Matthew Forsythe's Kenneth in A Night in November Credit: Melissa Gordon
Matthew Forsythe's Kenneth in A Night in November Credit: Melissa Gordon
Matthew Forsythe's Kenneth in A Night in November Credit: Melissa Gordon
Matthew Forsythe's Kenneth in A Night in November Credit: Melissa Gordon

Fresh from a successful tour in England, Soda Bread Theatre Company’s 2019 production of Marie Jones’s A Night in November, originally staged to mark the play’s 25th anniversary, returned home to a standing ovation in Belfast’s The Mac.

There is a somewhat sour irony to its reappearance on a Northern Irish stage at a moment when local politics are again lurching between paralysis and violence. Delivered with Jones’s signature lacing of pointed, often poignant, colloquially-accented humour, A Night in November serves as a timely, necessary reminder that change is possible, that the intemperate tribalism that was the bastard offspring of a state with little reason to celebrate the centenary of its founding this year is neither fixed nor viable.

First seen in 1994 when tentative steps towards peace were threatened by a surge of murderous outrages, A Night in November is bookended by two such atrocities in which 14 innocents were killed and many more injured. Written in response to sectarian chants that greeted the Republic of Ireland’s defeat of Northern Ireland to secure its place in that year’s World Cup finals, it’s a quietly provocative examination of sport’s facility for congealing tribalism into its most hateful form while also adroitly exploring its capacity to offer common ground and the promise of shared community in even the most contested of arenas, artificial and real.

It is fertile, metaphorical ground, explored four years earlier in Dermot Bolger’s In High Germany, also and not un-coincidentally a monologue that provides an epiphany for its central, football-loving character. Here, Matthew Forsythe plays Protestant welfare office clerk, Kenneth, and doubles as the other 11 unwitting apostles—family, work colleagues and new-found friends from south of the border, many devout, some doubting—who figure in his transformation from blithe but discontented separatism to revelatory, communal awakening.

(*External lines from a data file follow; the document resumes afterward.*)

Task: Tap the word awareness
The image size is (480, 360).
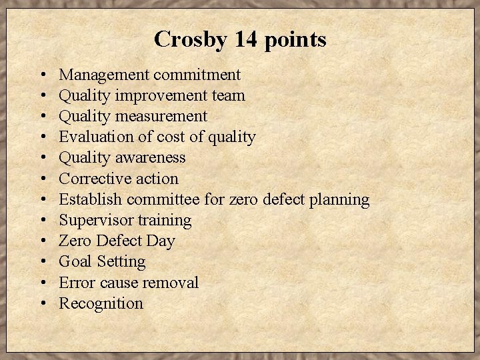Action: pyautogui.click(x=153, y=157)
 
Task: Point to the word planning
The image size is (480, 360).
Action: pyautogui.click(x=338, y=200)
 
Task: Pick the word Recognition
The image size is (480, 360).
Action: pyautogui.click(x=101, y=304)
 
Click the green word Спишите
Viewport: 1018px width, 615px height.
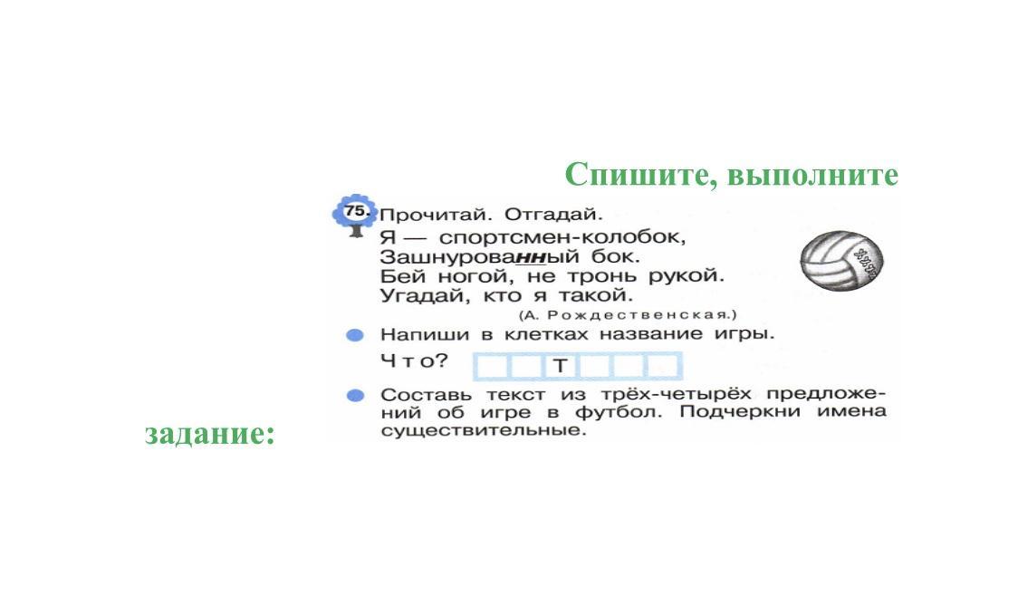pos(639,175)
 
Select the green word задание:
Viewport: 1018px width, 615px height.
pos(210,433)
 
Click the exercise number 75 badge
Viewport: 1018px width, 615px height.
pos(354,212)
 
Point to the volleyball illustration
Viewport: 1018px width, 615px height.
pos(841,261)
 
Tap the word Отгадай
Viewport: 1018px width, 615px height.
pos(553,214)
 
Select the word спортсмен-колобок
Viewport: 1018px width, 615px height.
pos(562,236)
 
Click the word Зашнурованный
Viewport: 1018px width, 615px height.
pos(479,256)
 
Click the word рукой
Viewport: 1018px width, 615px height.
pos(687,276)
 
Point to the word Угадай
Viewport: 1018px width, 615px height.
pos(424,296)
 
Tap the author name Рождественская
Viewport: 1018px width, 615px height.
pos(639,315)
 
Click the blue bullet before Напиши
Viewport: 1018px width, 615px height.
pos(354,335)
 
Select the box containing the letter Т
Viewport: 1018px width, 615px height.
pos(561,366)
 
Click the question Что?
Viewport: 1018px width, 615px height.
pos(414,360)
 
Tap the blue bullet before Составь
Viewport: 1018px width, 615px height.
pos(355,396)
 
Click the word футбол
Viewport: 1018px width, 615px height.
pos(618,412)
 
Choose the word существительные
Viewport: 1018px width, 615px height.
pos(483,430)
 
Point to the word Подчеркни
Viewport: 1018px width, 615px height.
pos(740,412)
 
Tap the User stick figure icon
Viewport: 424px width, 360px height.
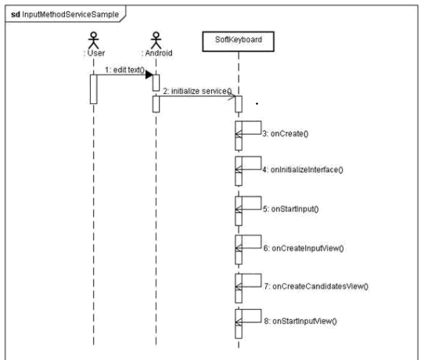tap(94, 41)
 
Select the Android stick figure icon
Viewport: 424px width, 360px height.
tap(156, 41)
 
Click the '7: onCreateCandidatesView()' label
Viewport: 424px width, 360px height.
tap(317, 286)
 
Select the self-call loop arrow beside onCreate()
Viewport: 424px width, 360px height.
tap(249, 129)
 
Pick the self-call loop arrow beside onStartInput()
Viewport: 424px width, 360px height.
tap(249, 204)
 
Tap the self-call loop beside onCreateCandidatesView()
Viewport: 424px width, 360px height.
tap(249, 281)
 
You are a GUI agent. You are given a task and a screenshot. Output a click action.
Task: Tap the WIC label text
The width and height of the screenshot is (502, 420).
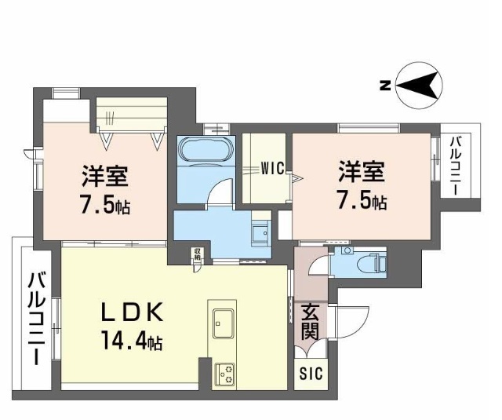tap(272, 166)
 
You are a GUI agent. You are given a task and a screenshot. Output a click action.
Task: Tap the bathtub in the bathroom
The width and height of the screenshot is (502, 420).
tap(205, 151)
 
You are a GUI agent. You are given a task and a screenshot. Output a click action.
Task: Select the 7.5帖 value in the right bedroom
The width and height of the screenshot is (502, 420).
tap(362, 200)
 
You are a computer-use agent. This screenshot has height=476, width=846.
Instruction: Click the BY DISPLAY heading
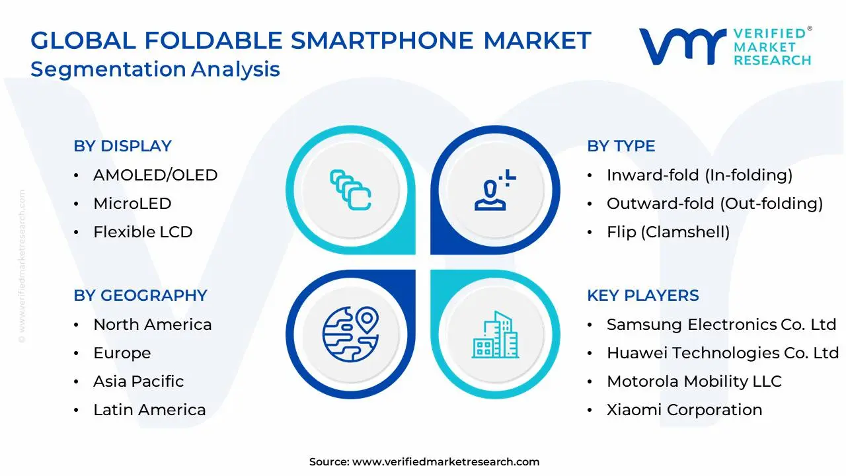tap(122, 146)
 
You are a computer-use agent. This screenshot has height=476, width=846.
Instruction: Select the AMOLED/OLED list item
tap(155, 175)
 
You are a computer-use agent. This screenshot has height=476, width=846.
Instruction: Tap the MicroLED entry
tap(132, 204)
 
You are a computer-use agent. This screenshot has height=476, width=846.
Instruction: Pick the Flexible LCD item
tap(143, 232)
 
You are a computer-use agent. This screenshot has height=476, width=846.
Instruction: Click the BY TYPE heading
tap(621, 146)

The indelible impression of Dan Gordon’s original Kenneth, a younger, sparkier creation, continues to make itself felt in revivals of A Night in November for those who saw it first time around, but Forsythe stakes his own claim on the conflicted character in search of answers to queries he is yet to fully articulate, with a performance that is less energised but more mature. There’s more flesh to the bone here. A more secure connection with the comfortably detached middle-class milieu that the in-the-thick-of-it experience of the working class-born Jones so skilfully unpicks.

Approaching early middle-age, his Kenneth is a deftly complicated character, making the first, scene-setting act a touch ponderous but delivering a purer moment of Damascene conversion in the second. It’s a performance whose dexterous commitment is underpinned by knowing that the 12-year-old Forsythe had been a spectator at the football match that inspired the play.

Directing with steady conviction, Matthew McElhinney (son of the playwright and actor Ian McElhinney) shies away from delving into the play’s darkest corners and never quite realises its capacity for euphoria, stressing instead its everyman credentials.

Echoing elements of the show’s original set design, Chris Hunter’s use of a reflective backdrop provides an effective, if occasionally indistinct, canvas to mirror mood and moment, aided by Mary Tumelty’s effective lighting.